INSTRUCTIONS FOR THE TASK: Please set down each line of the data again, unchanged.

TASK DATA:
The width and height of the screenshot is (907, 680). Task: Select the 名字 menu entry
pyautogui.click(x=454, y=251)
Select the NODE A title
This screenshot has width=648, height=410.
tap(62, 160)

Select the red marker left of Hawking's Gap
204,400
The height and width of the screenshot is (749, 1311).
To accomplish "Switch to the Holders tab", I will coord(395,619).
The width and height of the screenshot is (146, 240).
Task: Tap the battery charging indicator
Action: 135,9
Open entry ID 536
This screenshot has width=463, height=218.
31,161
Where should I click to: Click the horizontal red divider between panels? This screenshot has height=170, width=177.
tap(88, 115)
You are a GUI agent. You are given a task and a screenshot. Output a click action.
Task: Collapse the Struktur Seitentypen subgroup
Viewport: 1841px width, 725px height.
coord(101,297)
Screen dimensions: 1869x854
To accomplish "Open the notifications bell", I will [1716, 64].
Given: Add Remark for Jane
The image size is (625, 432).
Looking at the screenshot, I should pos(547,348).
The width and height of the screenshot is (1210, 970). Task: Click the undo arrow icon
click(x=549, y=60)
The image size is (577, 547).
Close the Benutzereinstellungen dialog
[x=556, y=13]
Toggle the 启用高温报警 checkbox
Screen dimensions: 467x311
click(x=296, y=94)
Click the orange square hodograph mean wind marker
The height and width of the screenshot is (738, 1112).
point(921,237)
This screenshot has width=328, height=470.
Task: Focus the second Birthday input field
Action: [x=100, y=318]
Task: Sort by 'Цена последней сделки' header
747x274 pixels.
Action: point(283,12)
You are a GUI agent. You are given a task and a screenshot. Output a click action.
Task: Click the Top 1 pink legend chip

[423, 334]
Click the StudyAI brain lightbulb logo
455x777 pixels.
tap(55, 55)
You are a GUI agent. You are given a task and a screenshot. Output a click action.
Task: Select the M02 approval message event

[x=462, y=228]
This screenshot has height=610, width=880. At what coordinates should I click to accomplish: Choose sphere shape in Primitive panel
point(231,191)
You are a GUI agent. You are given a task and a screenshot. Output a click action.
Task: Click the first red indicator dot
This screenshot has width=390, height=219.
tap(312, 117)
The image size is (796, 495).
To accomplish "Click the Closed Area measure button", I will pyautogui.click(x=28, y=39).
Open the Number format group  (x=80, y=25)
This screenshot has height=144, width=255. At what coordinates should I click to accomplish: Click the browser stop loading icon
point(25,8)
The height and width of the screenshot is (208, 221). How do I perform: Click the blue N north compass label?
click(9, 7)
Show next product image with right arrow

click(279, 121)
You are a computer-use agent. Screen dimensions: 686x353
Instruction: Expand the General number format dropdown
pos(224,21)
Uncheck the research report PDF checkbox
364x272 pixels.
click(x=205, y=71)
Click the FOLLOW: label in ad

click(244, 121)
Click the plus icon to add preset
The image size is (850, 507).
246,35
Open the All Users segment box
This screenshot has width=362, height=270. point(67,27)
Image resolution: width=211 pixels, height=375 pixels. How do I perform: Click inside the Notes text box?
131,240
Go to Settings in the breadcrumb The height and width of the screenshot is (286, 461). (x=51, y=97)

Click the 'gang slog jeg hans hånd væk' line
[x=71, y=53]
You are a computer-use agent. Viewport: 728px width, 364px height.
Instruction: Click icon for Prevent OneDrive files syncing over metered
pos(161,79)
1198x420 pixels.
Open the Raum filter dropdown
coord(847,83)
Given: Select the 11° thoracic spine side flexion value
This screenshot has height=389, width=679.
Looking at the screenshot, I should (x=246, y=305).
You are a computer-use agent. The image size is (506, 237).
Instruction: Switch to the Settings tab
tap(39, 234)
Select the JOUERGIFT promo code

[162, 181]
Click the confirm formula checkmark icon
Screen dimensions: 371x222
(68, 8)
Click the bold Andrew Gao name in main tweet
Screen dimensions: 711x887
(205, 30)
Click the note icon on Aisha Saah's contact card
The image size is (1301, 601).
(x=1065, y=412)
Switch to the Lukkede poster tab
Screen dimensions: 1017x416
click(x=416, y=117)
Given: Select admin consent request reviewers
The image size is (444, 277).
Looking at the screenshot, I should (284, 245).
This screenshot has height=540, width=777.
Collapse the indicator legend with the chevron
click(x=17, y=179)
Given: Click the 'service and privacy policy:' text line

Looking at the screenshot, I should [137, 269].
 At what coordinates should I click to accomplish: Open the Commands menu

TASK RESULT:
The width and height of the screenshot is (907, 680). Task: Select the 名字 menu entry
pyautogui.click(x=454, y=251)
Select the NODE A title
This screenshot has width=648, height=410.
tap(62, 160)

Select the red marker left of Hawking's Gap
204,400
The height and width of the screenshot is (749, 1311).
To accomplish "Switch to the Holders tab", I will coord(395,619).
The width and height of the screenshot is (146, 240).
Task: Tap the battery charging indicator
Action: 135,9
Open entry ID 536
This screenshot has width=463, height=218.
31,161
Where should I click to: Click the horizontal red divider between panels? This screenshot has height=170, width=177.
tap(88, 115)
You are a GUI agent. You are given a task and a screenshot. Output a click action.
Task: Collapse the Struktur Seitentypen subgroup
Viewport: 1841px width, 725px height.
coord(101,297)
Screen dimensions: 1869x854
To accomplish "Open the notifications bell", I will [1716, 64].
Given: Add Remark for Jane
The image size is (625, 432).
Looking at the screenshot, I should pos(547,348).
The width and height of the screenshot is (1210, 970). Task: Click the undo arrow icon
click(x=549, y=60)
The image size is (577, 547).
Close the Benutzereinstellungen dialog
[x=556, y=13]
Toggle the 启用高温报警 checkbox
Screen dimensions: 467x311
click(x=296, y=94)
Click the orange square hodograph mean wind marker
The height and width of the screenshot is (738, 1112).
point(921,237)
This screenshot has width=328, height=470.
Task: Focus the second Birthday input field
Action: [x=100, y=318]
Task: Sort by 'Цена последней сделки' header
747x274 pixels.
Action: point(283,12)
You are a GUI agent. You are given a task and a screenshot. Output a click action.
Task: Click the Top 1 pink legend chip

[423, 334]
Click the StudyAI brain lightbulb logo
455x777 pixels.
tap(55, 55)
You are a GUI agent. You are given a task and a screenshot. Output a click action.
Task: Select the M02 approval message event

[x=462, y=228]
This screenshot has height=610, width=880. At what coordinates should I click to accomplish: Choose sphere shape in Primitive panel
point(231,191)
You are a GUI agent. You are given a task and a screenshot. Output a click action.
Task: Click the first red indicator dot
This screenshot has width=390, height=219.
tap(312, 117)
The image size is (796, 495).
To accomplish "Click the Closed Area measure button", I will pyautogui.click(x=28, y=39).
Open the Number format group  (x=80, y=25)
This screenshot has height=144, width=255. At what coordinates should I click to accomplish: Click the browser stop loading icon
point(25,8)
The height and width of the screenshot is (208, 221). How do I perform: Click the blue N north compass label?
click(9, 7)
Show next product image with right arrow

click(279, 121)
You are a computer-use agent. Screen dimensions: 686x353
Instruction: Expand the General number format dropdown
pos(224,21)
Uncheck the research report PDF checkbox
364x272 pixels.
click(x=205, y=71)
Click the FOLLOW: label in ad

click(244, 121)
Click the plus icon to add preset
The image size is (850, 507).
246,35
Open the All Users segment box
This screenshot has width=362, height=270. point(67,27)
Image resolution: width=211 pixels, height=375 pixels. How do I perform: Click inside the Notes text box?
131,240
Go to Settings in the breadcrumb The height and width of the screenshot is (286, 461). (x=51, y=97)

Click the 'gang slog jeg hans hånd væk' line
[x=71, y=53]
You are a computer-use agent. Viewport: 728px width, 364px height.
Instruction: Click icon for Prevent OneDrive files syncing over metered
pos(161,79)
1198x420 pixels.
Open the Raum filter dropdown
coord(847,83)
Given: Select the 11° thoracic spine side flexion value
This screenshot has height=389, width=679.
Looking at the screenshot, I should (x=246, y=305).
You are a computer-use agent. The image size is (506, 237).
Instruction: Switch to the Settings tab
tap(39, 234)
Select the JOUERGIFT promo code

[162, 181]
Click the confirm formula checkmark icon
Screen dimensions: 371x222
(68, 8)
Click the bold Andrew Gao name in main tweet
Screen dimensions: 711x887
(205, 30)
Click the note icon on Aisha Saah's contact card
The image size is (1301, 601).
(x=1065, y=412)
Switch to the Lukkede poster tab
Screen dimensions: 1017x416
click(x=416, y=117)
Given: Select admin consent request reviewers
The image size is (444, 277).
Looking at the screenshot, I should (284, 245).
This screenshot has height=540, width=777.
Collapse the indicator legend with the chevron
click(x=17, y=179)
Given: Click the 'service and privacy policy:' text line

Looking at the screenshot, I should [137, 269].
 At what coordinates should I click to accomplish: Open the Commands menu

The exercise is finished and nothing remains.